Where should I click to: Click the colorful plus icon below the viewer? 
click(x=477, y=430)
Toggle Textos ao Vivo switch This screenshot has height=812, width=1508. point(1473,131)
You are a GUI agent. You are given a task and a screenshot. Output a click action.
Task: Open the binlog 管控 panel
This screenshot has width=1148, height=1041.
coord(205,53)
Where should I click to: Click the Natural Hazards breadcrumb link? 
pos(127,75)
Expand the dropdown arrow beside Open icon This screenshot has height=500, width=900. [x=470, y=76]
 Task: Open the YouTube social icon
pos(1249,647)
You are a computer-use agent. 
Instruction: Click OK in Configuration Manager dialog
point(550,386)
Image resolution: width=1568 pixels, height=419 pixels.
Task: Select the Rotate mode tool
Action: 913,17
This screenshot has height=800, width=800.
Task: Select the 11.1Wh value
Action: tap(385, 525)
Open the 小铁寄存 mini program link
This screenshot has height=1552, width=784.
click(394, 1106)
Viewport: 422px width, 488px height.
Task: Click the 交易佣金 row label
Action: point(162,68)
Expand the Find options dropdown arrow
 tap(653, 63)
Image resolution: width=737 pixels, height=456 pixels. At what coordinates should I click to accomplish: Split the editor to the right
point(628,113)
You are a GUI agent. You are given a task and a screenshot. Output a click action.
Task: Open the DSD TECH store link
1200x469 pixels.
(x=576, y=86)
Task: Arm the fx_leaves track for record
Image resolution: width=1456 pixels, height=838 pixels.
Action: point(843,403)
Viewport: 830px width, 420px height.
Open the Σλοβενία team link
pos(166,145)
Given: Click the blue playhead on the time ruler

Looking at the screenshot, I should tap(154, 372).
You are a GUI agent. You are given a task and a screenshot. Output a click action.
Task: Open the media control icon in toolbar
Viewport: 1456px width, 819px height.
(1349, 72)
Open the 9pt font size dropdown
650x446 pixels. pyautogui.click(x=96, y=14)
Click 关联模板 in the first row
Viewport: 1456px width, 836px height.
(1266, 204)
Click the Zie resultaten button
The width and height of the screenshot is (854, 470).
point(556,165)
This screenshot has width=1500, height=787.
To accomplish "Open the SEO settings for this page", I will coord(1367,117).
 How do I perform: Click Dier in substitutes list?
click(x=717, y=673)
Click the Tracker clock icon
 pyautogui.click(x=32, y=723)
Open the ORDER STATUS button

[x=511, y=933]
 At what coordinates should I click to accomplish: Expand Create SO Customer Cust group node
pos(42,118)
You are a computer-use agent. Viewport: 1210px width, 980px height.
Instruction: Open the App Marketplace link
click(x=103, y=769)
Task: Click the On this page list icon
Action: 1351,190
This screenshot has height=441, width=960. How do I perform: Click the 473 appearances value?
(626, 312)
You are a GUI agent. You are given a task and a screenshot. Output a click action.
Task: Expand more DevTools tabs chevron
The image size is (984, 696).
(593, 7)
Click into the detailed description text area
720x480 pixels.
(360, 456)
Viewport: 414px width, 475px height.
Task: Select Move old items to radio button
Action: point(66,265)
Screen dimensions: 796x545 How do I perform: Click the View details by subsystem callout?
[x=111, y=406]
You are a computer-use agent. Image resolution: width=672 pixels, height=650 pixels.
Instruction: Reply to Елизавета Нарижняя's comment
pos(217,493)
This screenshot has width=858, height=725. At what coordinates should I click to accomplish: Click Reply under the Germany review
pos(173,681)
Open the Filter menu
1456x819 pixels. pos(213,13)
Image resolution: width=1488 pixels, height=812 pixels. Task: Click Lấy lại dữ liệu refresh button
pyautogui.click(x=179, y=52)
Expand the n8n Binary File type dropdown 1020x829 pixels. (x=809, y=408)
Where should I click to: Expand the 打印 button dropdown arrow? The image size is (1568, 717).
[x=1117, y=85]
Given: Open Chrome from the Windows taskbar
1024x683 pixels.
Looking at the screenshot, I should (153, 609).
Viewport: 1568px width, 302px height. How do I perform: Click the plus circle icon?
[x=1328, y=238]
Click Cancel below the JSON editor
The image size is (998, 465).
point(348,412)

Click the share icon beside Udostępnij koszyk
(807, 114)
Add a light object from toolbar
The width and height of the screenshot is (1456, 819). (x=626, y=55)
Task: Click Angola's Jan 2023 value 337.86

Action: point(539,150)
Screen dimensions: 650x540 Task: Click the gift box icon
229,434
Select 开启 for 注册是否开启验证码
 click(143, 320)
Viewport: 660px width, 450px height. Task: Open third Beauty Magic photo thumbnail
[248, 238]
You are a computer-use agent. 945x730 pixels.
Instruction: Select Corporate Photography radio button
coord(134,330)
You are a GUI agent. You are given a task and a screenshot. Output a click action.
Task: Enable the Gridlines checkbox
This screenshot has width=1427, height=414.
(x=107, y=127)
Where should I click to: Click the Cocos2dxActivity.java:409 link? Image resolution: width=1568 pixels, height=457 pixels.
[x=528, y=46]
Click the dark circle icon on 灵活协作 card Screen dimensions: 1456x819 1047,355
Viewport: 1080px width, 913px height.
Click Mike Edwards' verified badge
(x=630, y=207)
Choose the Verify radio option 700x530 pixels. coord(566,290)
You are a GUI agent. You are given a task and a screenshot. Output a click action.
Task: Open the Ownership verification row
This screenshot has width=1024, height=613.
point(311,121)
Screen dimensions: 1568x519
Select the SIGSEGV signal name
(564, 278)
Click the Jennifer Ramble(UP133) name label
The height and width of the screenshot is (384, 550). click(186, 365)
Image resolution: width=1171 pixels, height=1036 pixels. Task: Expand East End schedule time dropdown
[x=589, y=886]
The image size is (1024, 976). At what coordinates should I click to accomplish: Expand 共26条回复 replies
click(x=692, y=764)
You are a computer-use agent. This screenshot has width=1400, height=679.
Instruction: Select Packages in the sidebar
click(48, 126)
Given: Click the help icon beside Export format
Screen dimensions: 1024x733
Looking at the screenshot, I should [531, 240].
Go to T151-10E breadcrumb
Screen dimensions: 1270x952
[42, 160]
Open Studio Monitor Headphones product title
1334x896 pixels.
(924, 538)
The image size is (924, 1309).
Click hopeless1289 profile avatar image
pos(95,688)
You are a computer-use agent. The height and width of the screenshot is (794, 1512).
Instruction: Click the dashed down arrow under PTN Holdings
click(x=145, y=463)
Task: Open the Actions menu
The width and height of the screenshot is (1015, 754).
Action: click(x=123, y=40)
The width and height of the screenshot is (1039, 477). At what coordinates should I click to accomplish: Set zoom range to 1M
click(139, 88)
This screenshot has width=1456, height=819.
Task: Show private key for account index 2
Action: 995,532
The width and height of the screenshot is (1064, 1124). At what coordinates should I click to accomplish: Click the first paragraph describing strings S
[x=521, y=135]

··········

● **WORK TO DO**: Lay out the records above as a numbered list, one line per item, and leave out any blank lines.

● **SOLUTION FOR THIS EXERCISE**:
1. Where should I click to: Click the colorful plus icon below the viewer? 
2. click(x=477, y=430)
3. Toggle Textos ao Vivo switch This screenshot has height=812, width=1508. point(1473,131)
4. You are a GUI agent. You are given a task and a screenshot. Output a click action.
5. Task: Open the binlog 管控 panel
6. This screenshot has width=1148, height=1041.
7. coord(205,53)
8. Where should I click to: Click the Natural Hazards breadcrumb link? 
9. pos(127,75)
10. Expand the dropdown arrow beside Open icon This screenshot has height=500, width=900. [x=470, y=76]
11.  Task: Open the YouTube social icon
12. pos(1249,647)
13. You are a computer-use agent. 
14. Instruction: Click OK in Configuration Manager dialog
15. point(550,386)
16. Image resolution: width=1568 pixels, height=419 pixels.
17. Task: Select the Rotate mode tool
18. Action: 913,17
19. This screenshot has height=800, width=800.
20. Task: Select the 11.1Wh value
21. Action: tap(385, 525)
22. Open the 小铁寄存 mini program link
23. This screenshot has height=1552, width=784.
24. click(394, 1106)
25. Viewport: 422px width, 488px height.
26. Task: Click the 交易佣金 row label
27. Action: point(162,68)
28. Expand the Find options dropdown arrow
29.  tap(653, 63)
30. Image resolution: width=737 pixels, height=456 pixels. At what coordinates should I click to accomplish: Split the editor to the right
31. point(628,113)
32. You are a GUI agent. You are given a task and a screenshot. Output a click action.
33. Task: Open the DSD TECH store link
34. 1200x469 pixels.
35. (x=576, y=86)
36. Task: Arm the fx_leaves track for record
37. Image resolution: width=1456 pixels, height=838 pixels.
38. Action: point(843,403)
39. Viewport: 830px width, 420px height.
40. Open the Σλοβενία team link
41. pos(166,145)
42. Given: Click the blue playhead on the time ruler
43. Looking at the screenshot, I should tap(154, 372).
44. You are a GUI agent. You are given a task and a screenshot. Output a click action.
45. Task: Open the media control icon in toolbar
46. Viewport: 1456px width, 819px height.
47. (1349, 72)
48. Open the 9pt font size dropdown
49. 650x446 pixels. pyautogui.click(x=96, y=14)
50. Click 关联模板 in the first row
51. Viewport: 1456px width, 836px height.
52. (1266, 204)
53. Click the Zie resultaten button
54. The width and height of the screenshot is (854, 470).
55. point(556,165)
56. This screenshot has width=1500, height=787.
57. To accomplish "Open the SEO settings for this page", I will coord(1367,117).
58.  How do I perform: Click Dier in substitutes list?
59. click(x=717, y=673)
60. Click the Tracker clock icon
61.  pyautogui.click(x=32, y=723)
62. Open the ORDER STATUS button
63. [x=511, y=933]
64.  At what coordinates should I click to accomplish: Expand Create SO Customer Cust group node
65. pos(42,118)
66. You are a computer-use agent. Viewport: 1210px width, 980px height.
67. Instruction: Open the App Marketplace link
68. click(x=103, y=769)
69. Task: Click the On this page list icon
70. Action: 1351,190
71. This screenshot has height=441, width=960. How do I perform: Click the 473 appearances value?
72. (626, 312)
73. You are a GUI agent. You are given a task and a screenshot. Output a click action.
74. Task: Expand more DevTools tabs chevron
75. The image size is (984, 696).
76. (593, 7)
77. Click into the detailed description text area
78. 720x480 pixels.
79. (360, 456)
80. Viewport: 414px width, 475px height.
81. Task: Select Move old items to radio button
82. Action: point(66,265)
83. Screen dimensions: 796x545 How do I perform: Click the View details by subsystem callout?
84. [x=111, y=406]
85. You are a computer-use agent. Image resolution: width=672 pixels, height=650 pixels.
86. Instruction: Reply to Елизавета Нарижняя's comment
87. pos(217,493)
88. This screenshot has width=858, height=725. At what coordinates should I click to accomplish: Click Reply under the Germany review
89. pos(173,681)
90. Open the Filter menu
91. 1456x819 pixels. pos(213,13)
92. Image resolution: width=1488 pixels, height=812 pixels. Task: Click Lấy lại dữ liệu refresh button
93. pyautogui.click(x=179, y=52)
94. Expand the n8n Binary File type dropdown 1020x829 pixels. (x=809, y=408)
95. Where should I click to: Expand the 打印 button dropdown arrow? The image size is (1568, 717).
96. [x=1117, y=85]
97. Given: Open Chrome from the Windows taskbar
98. 1024x683 pixels.
99. Looking at the screenshot, I should (153, 609).
100. Viewport: 1568px width, 302px height. How do I perform: Click the plus circle icon?
101. [x=1328, y=238]
102. Click Cancel below the JSON editor
103. The image size is (998, 465).
104. point(348,412)
105. Click the share icon beside Udostępnij koszyk
106. (807, 114)
107. Add a light object from toolbar
108. The width and height of the screenshot is (1456, 819). (x=626, y=55)
109. Task: Click Angola's Jan 2023 value 337.86
110. Action: point(539,150)
111. Screen dimensions: 650x540 Task: Click the gift box icon
112. 229,434
113. Select 开启 for 注册是否开启验证码
114.  click(143, 320)
115. Viewport: 660px width, 450px height. Task: Open third Beauty Magic photo thumbnail
116. [248, 238]
117. You are a computer-use agent. 945x730 pixels.
118. Instruction: Select Corporate Photography radio button
119. coord(134,330)
120. You are a GUI agent. You are given a task and a screenshot. Output a click action.
121. Task: Enable the Gridlines checkbox
122. This screenshot has width=1427, height=414.
123. (x=107, y=127)
124. Where should I click to: Click the Cocos2dxActivity.java:409 link? Image resolution: width=1568 pixels, height=457 pixels.
125. [x=528, y=46]
126. Click the dark circle icon on 灵活协作 card Screen dimensions: 1456x819 1047,355
127. Viewport: 1080px width, 913px height.
128. Click Mike Edwards' verified badge
129. (x=630, y=207)
130. Choose the Verify radio option 700x530 pixels. coord(566,290)
131. You are a GUI agent. You are given a task and a screenshot. Output a click action.
132. Task: Open the Ownership verification row
133. This screenshot has width=1024, height=613.
134. point(311,121)
135. Screen dimensions: 1568x519
136. Select the SIGSEGV signal name
137. (564, 278)
138. Click the Jennifer Ramble(UP133) name label
139. The height and width of the screenshot is (384, 550). click(186, 365)
140. Image resolution: width=1171 pixels, height=1036 pixels. Task: Expand East End schedule time dropdown
141. [x=589, y=886]
142. The image size is (1024, 976). At what coordinates should I click to accomplish: Expand 共26条回复 replies
143. click(x=692, y=764)
144. You are a computer-use agent. This screenshot has width=1400, height=679.
145. Instruction: Select Packages in the sidebar
146. click(48, 126)
147. Given: Click the help icon beside Export format
148. Screen dimensions: 1024x733
149. Looking at the screenshot, I should [531, 240].
150. Go to T151-10E breadcrumb
151. Screen dimensions: 1270x952
152. [42, 160]
153. Open Studio Monitor Headphones product title
154. 1334x896 pixels.
155. (924, 538)
156. The image size is (924, 1309).
157. Click hopeless1289 profile avatar image
158. pos(95,688)
159. You are a computer-use agent. The height and width of the screenshot is (794, 1512).
160. Instruction: Click the dashed down arrow under PTN Holdings
161. click(x=145, y=463)
162. Task: Open the Actions menu
163. The width and height of the screenshot is (1015, 754).
164. Action: click(x=123, y=40)
165. The width and height of the screenshot is (1039, 477). At what coordinates should I click to accomplish: Set zoom range to 1M
166. click(139, 88)
167. This screenshot has width=1456, height=819.
168. Task: Show private key for account index 2
169. Action: 995,532
170. The width and height of the screenshot is (1064, 1124). At what coordinates should I click to accomplish: Click the first paragraph describing strings S
171. [x=521, y=135]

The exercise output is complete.